Instructions for the task:
Pick out every line of the listing below that contains the string "perform", and copy each of those lines.

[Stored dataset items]
+---+
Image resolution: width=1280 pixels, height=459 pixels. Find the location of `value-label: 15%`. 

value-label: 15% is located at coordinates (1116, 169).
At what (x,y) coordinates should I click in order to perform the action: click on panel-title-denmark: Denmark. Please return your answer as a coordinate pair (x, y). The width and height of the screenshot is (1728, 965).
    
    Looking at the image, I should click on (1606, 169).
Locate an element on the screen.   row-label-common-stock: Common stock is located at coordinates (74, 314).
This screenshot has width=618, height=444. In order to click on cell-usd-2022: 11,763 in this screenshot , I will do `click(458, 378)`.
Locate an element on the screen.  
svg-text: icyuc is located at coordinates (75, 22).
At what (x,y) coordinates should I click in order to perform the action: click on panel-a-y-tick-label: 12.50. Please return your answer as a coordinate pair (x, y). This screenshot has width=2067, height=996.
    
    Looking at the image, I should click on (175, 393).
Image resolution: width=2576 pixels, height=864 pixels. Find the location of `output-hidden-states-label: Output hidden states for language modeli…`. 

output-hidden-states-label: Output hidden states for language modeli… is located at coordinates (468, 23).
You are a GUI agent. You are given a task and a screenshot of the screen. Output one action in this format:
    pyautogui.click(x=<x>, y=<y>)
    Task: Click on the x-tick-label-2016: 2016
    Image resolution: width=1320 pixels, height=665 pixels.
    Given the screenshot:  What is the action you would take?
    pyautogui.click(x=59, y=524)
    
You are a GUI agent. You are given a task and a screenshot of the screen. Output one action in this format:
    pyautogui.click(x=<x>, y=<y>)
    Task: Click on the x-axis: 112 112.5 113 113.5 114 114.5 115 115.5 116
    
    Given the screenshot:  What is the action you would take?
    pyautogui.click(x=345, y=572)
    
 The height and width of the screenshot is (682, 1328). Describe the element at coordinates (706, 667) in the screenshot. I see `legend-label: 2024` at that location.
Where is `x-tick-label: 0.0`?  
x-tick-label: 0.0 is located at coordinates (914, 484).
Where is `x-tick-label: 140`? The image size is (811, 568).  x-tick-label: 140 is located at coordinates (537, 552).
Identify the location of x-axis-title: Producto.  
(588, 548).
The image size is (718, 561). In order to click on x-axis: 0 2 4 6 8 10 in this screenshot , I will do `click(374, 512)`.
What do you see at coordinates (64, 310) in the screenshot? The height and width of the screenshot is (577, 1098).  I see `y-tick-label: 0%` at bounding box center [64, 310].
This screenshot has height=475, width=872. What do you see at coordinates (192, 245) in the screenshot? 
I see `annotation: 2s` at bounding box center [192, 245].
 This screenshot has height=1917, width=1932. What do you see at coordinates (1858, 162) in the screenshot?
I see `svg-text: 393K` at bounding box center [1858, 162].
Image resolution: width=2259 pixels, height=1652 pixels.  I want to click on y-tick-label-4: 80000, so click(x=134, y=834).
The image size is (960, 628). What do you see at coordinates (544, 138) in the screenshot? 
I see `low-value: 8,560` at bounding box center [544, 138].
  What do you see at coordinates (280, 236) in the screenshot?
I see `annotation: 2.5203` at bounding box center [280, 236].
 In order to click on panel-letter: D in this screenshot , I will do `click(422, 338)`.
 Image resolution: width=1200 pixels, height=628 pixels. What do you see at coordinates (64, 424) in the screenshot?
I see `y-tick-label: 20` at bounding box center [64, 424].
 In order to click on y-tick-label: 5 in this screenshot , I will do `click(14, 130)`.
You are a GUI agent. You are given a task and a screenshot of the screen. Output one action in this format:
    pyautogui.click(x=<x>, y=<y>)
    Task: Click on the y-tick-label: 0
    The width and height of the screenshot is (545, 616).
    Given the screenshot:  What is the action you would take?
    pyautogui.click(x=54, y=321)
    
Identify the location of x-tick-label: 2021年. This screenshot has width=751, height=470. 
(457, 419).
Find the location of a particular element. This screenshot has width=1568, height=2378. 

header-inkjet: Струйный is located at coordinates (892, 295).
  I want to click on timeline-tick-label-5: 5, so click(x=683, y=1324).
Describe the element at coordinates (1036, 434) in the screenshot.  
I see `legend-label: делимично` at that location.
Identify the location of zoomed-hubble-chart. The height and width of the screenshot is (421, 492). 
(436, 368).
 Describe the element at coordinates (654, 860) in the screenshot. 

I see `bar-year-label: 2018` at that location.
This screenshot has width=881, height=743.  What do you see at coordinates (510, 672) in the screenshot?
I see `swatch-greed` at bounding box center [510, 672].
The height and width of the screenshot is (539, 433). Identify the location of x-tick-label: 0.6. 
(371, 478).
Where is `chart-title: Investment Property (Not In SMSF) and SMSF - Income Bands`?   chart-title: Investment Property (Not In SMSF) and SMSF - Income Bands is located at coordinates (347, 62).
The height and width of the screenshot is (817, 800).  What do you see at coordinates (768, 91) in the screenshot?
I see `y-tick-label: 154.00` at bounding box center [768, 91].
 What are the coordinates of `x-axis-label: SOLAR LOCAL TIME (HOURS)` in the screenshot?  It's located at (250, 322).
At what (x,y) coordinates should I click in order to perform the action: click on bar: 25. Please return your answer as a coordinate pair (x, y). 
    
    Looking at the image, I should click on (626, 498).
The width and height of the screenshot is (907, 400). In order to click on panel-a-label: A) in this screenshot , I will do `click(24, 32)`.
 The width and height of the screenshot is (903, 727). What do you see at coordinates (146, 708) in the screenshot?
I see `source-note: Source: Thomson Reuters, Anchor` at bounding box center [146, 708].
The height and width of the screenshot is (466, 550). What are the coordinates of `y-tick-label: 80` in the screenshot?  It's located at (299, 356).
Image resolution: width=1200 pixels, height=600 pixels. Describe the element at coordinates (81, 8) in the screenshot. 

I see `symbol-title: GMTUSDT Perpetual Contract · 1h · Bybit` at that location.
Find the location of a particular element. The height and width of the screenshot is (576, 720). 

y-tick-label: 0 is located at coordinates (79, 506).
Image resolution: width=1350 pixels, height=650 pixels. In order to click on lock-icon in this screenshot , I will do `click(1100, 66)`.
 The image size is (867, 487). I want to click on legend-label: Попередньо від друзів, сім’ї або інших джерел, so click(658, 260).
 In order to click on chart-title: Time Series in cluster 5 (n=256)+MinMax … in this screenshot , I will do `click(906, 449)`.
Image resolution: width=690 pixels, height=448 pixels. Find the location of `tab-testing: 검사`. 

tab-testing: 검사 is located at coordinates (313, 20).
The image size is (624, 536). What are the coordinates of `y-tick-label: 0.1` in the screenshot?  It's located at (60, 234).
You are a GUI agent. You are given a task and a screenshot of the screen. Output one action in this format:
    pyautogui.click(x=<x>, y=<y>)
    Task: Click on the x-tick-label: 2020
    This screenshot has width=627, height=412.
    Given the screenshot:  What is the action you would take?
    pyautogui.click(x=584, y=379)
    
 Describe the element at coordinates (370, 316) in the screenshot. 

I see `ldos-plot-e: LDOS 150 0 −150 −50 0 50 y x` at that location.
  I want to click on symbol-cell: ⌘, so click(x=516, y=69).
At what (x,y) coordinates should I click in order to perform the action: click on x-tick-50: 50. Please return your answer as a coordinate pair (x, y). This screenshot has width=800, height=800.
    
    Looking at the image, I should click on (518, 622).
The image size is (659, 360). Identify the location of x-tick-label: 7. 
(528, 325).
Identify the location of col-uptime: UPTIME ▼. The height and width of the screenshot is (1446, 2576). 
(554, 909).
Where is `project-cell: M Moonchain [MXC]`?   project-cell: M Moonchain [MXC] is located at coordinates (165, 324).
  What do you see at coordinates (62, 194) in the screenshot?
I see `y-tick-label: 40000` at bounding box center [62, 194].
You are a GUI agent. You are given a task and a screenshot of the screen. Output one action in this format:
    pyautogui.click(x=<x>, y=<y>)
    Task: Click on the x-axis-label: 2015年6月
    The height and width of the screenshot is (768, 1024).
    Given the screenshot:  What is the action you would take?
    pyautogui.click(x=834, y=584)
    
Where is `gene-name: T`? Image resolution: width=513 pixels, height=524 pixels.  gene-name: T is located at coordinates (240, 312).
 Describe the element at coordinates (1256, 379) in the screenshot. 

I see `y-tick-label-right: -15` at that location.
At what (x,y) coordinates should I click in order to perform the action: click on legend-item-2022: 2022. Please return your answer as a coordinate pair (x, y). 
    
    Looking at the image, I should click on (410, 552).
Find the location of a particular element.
+---+
Solution for this exercise:
At what (x,y) coordinates should I click in order to perform the action: click on panel-title-denmark: Denmark. Please return your answer as a coordinate pair (x, y). The width and height of the screenshot is (1728, 965).
At what (x,y) coordinates should I click in order to perform the action: click on panel-a-y-tick-label: 12.50. Please return your answer as a coordinate pair (x, y). This screenshot has width=2067, height=996.
At what (x,y) coordinates should I click in order to perform the action: click on bar: 25. Please return your answer as a coordinate pair (x, y). 
At what (x,y) coordinates should I click in order to perform the action: click on x-tick-50: 50. Please return your answer as a coordinate pair (x, y). This screenshot has width=800, height=800.
At what (x,y) coordinates should I click in order to perform the action: click on legend-item-2022: 2022. Please return your answer as a coordinate pair (x, y). 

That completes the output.